Here are the key take-aways from the article:
“’There has been a revolution in the gas fields of North America. Reserve estimates are rising sharply as technology unlocks unconventional resources,’ said [Tony Hayward, BP’s chief executive.”
“The common wisdom was that unconventional gas was too difficult, too expensive and too demanding. This has changed. If we ever doubted that gas was the fuel of the future – in many ways there’s the answer.”
The breakthrough has been to combine 3-D seismic imaging with new technologies to free “tight gas” by smashing rocks, known as hydro-fracturing or “fracking” in the trade.
The US is leading the charge. Operations in Pennsylvania and Texas have already been sufficient to cut US imports of liquefied natural gas (LGN) from Trinidad and Qatar to almost nil, with knock-on effects for the global gas market – and crude oil. It is one reason why spot prices for some LNG deliveries have dropped to 50pc of pipeline contracts.
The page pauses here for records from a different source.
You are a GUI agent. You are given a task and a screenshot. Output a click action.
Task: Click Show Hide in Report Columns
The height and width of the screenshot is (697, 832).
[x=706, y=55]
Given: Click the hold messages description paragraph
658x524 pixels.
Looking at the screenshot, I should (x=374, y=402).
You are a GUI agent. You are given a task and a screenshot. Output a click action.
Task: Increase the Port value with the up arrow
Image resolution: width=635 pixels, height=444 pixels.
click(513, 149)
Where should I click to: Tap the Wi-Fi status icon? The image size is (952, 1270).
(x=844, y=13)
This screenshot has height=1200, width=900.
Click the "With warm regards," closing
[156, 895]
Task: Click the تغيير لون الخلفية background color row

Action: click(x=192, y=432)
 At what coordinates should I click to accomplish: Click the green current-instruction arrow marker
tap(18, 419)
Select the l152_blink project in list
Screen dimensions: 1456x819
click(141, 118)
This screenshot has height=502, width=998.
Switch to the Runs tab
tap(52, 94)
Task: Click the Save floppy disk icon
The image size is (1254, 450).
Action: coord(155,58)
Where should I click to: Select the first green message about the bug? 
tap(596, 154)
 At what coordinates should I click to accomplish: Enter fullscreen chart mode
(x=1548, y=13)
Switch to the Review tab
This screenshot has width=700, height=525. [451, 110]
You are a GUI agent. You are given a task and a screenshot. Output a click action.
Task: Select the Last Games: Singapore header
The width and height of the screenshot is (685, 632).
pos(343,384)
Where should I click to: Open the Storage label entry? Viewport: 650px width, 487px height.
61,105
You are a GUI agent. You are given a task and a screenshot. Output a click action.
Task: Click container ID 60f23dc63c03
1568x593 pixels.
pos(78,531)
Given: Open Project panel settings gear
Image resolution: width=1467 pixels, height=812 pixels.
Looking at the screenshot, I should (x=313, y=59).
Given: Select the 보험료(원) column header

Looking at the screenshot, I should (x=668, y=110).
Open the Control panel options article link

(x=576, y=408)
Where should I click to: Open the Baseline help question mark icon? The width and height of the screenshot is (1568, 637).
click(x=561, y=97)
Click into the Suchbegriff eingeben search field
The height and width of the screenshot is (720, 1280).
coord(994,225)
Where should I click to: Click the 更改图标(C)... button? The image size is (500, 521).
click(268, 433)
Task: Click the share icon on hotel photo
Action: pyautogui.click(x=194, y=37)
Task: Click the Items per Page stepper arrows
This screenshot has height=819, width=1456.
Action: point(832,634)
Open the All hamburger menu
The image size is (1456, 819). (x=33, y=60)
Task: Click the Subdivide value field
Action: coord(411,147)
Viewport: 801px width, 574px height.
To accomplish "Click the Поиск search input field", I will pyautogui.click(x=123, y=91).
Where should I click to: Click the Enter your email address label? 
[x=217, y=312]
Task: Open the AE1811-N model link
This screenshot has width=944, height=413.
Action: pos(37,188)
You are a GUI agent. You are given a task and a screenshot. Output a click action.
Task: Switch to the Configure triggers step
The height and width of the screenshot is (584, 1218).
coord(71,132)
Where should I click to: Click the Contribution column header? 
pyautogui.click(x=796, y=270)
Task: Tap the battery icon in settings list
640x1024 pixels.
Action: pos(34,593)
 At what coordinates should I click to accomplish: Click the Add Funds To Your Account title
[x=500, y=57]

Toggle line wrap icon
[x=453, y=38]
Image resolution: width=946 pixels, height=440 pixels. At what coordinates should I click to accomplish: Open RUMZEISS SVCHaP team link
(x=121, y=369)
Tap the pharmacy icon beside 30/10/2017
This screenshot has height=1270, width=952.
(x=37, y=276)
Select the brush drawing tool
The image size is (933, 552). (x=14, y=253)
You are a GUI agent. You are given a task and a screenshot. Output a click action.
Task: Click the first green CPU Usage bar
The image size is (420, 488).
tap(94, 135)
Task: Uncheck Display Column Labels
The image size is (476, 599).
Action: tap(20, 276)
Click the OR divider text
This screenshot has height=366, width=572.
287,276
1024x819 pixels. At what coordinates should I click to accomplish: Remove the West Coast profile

The US Energy Department expects shale to meet half of US gas demand within 20 years, if not earlier. Projects are cranking up in eastern France and Poland. Exploration is under way in Australia, India and China.
Texas A&M University said US methods could increase global gas reserves by nine times to 16,000 TCF (trillion cubic feet).
Needless to say, the Kremlin is irked. “There’s a lot of myths about shale production,” said Gazprom’s Alexander Medvedev.
Other regional newspapers here at home are also taking notice of the economic activity that natural gas production, because of hydraulic fracturing, is helping the US realize.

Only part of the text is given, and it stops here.